The problem gave us three frequencies that worked: 42 Hz, 70 Hz, and 98 Hz.
I looked for a pattern between these numbers.
I found the difference between them:
70 Hz - 42 Hz = 28 Hz
98 Hz - 70 Hz = 28 Hz
The difference is always 28 Hz! This is a big clue!

Since the working frequencies are odd multiples (like 1f, 3f, 5f, 7f), the difference between any two consecutive ones (like 3f minus 1f, or 5f minus 3f) will always be 2 times the fundamental frequency (2f).
So, our 28 Hz must be equal to 2 times the fundamental frequency.
If 2f = 28 Hz, then the fundamental frequency (f) is 28 divided by 2, which is 14 Hz.

Let's check this: If the fundamental frequency is 14 Hz, then the notes that would work are:
1 * 14 Hz = 14 Hz
3 * 14 Hz = 42 Hz (This matches one of the frequencies given!)
5 * 14 Hz = 70 Hz (This matches another frequency given!)
7 * 14 Hz = 98 Hz (And this matches the last frequency given!)
This confirms that 14 Hz is indeed the fundamental frequency.

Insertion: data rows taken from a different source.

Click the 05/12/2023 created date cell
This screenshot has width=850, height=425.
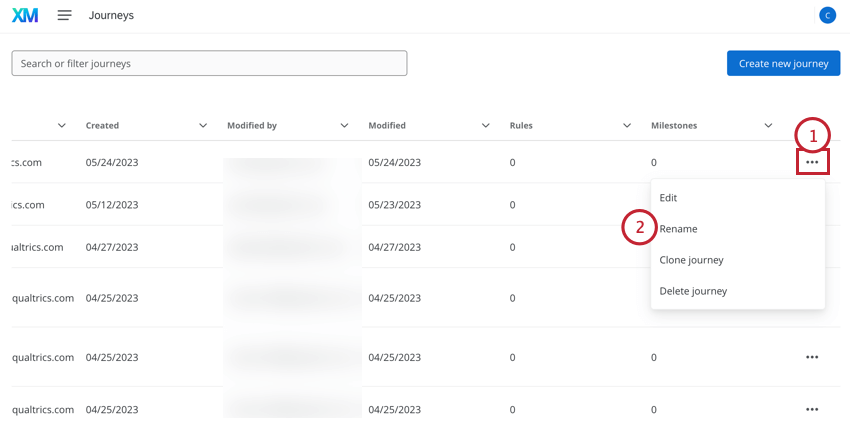[112, 205]
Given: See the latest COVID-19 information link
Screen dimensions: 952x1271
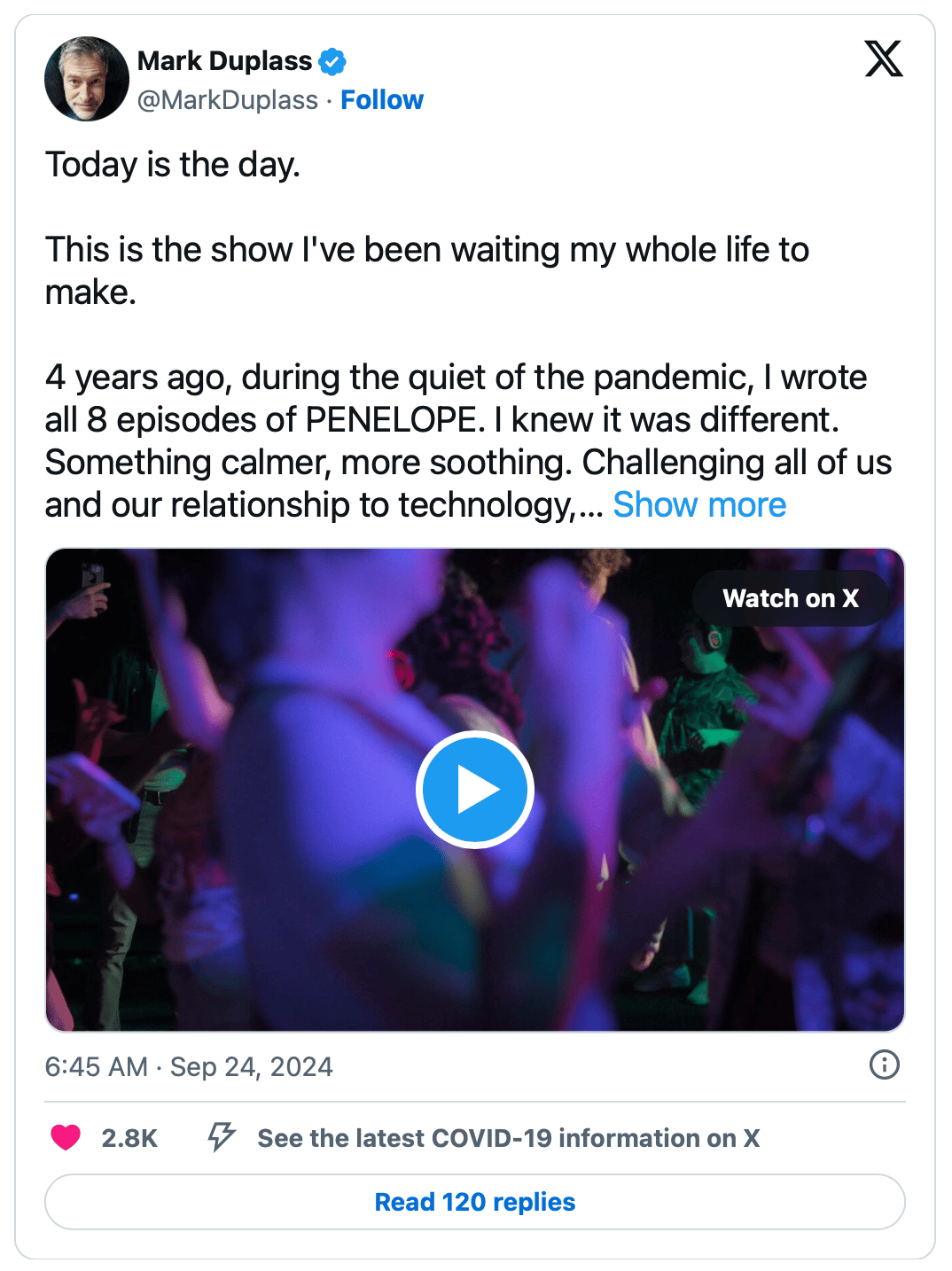Looking at the screenshot, I should pos(508,1138).
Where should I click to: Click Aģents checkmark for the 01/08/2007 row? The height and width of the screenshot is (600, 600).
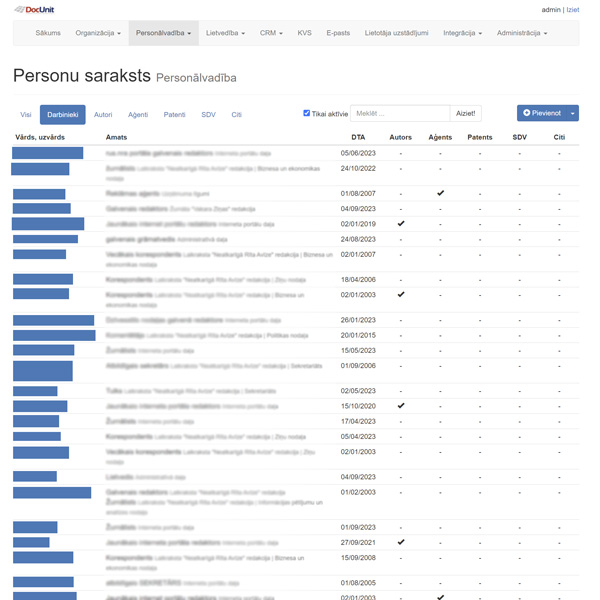pyautogui.click(x=440, y=193)
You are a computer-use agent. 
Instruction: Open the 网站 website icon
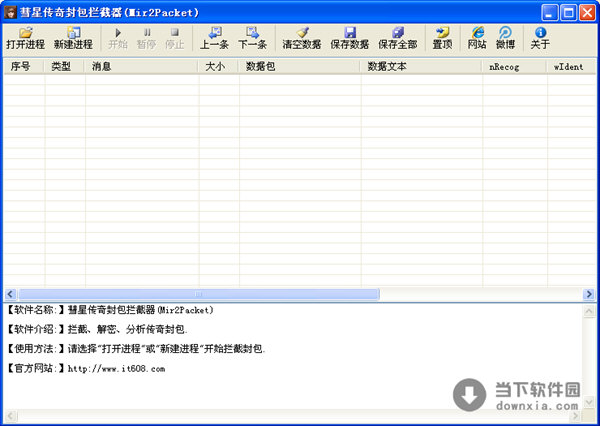[x=477, y=38]
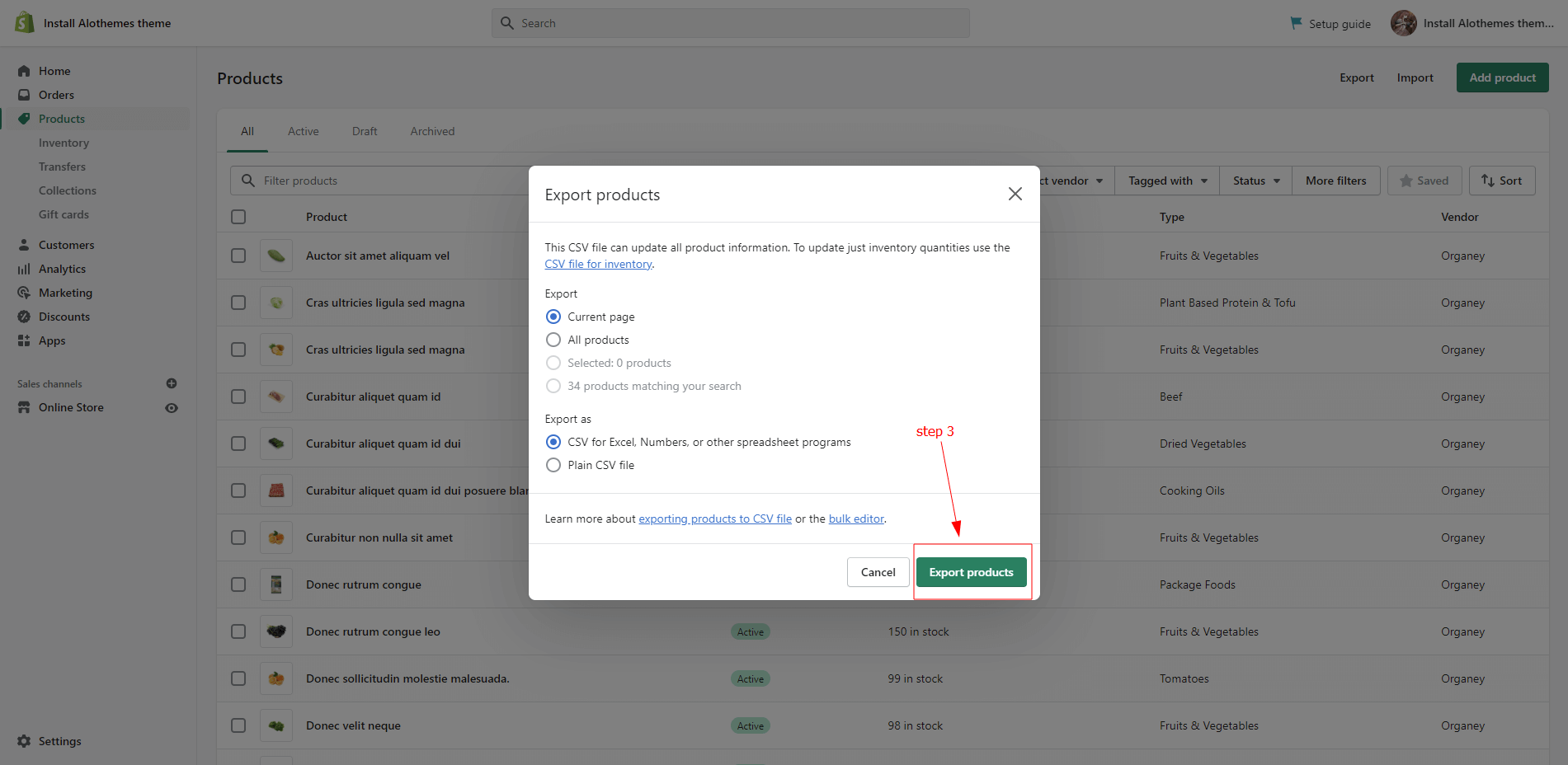Expand the Tagged with filter dropdown
Screen dimensions: 1568x765
point(1167,181)
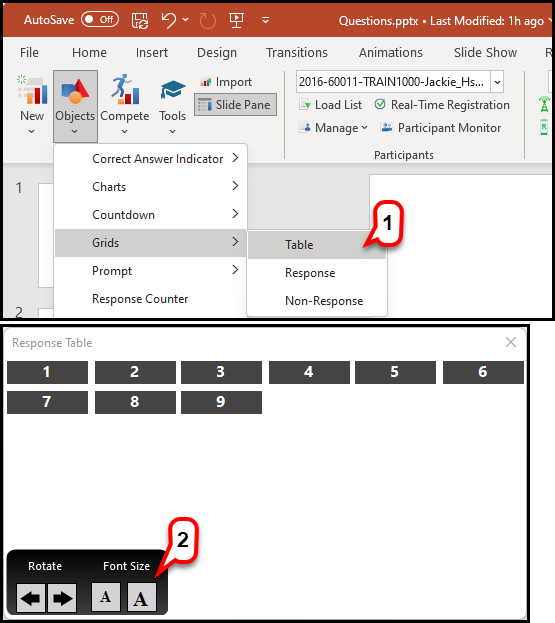
Task: Open Participant Monitor
Action: (441, 128)
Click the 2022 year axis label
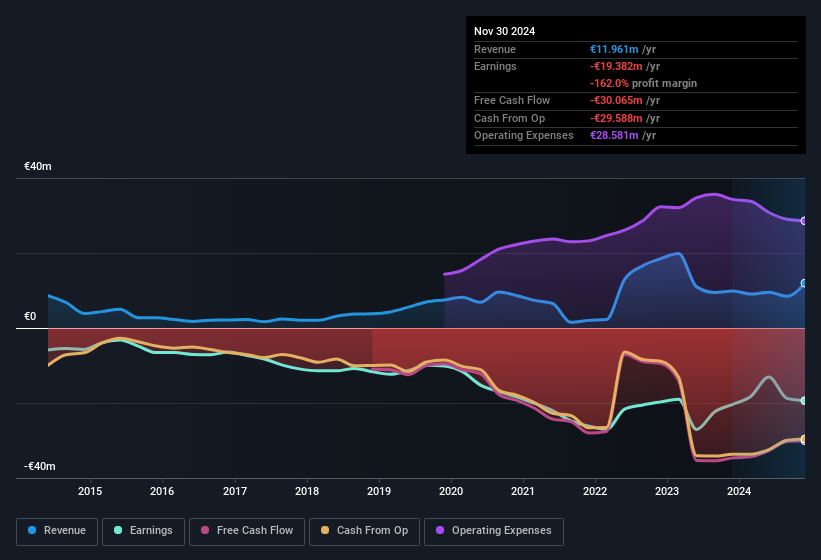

Now, for the fundamental frequency in a tube open at one end and closed at the other, the length of the tube (which is the depth of the well, L) is exactly one-quarter of the sound wave's length (wavelength).
We also know that the speed of sound (v) is found by multiplying the frequency (f) by the wavelength (λ). So, wavelength (λ) equals speed (v) divided by frequency (f).
Putting these ideas together, the depth of the well (L) is the speed of sound (v) divided by (4 times the fundamental frequency (f)).

We have:
Speed of sound (v) = 343 m/s
Fundamental frequency (f) = 14 Hz

So, L = 343 / (4 * 14)
L = 343 / 56

To divide 343 by 56:
I know 56 * 6 = 336.
So, 343 is 6 times 56, with a little bit left over.
343 - 336 = 7
So, it's 6 with a remainder of 7. That means it's 6 and 7/56.
I can simplify 7/56 because both numbers can be divided by 7.
7 divided by 7 is 1.
56 divided by 7 is 8.
So, 7/56 is the same as 1/8.
L = 6 and 1/8 meters.
As a decimal, 1/8 is 0.125.
So, the depth of the well is 6.125 meters.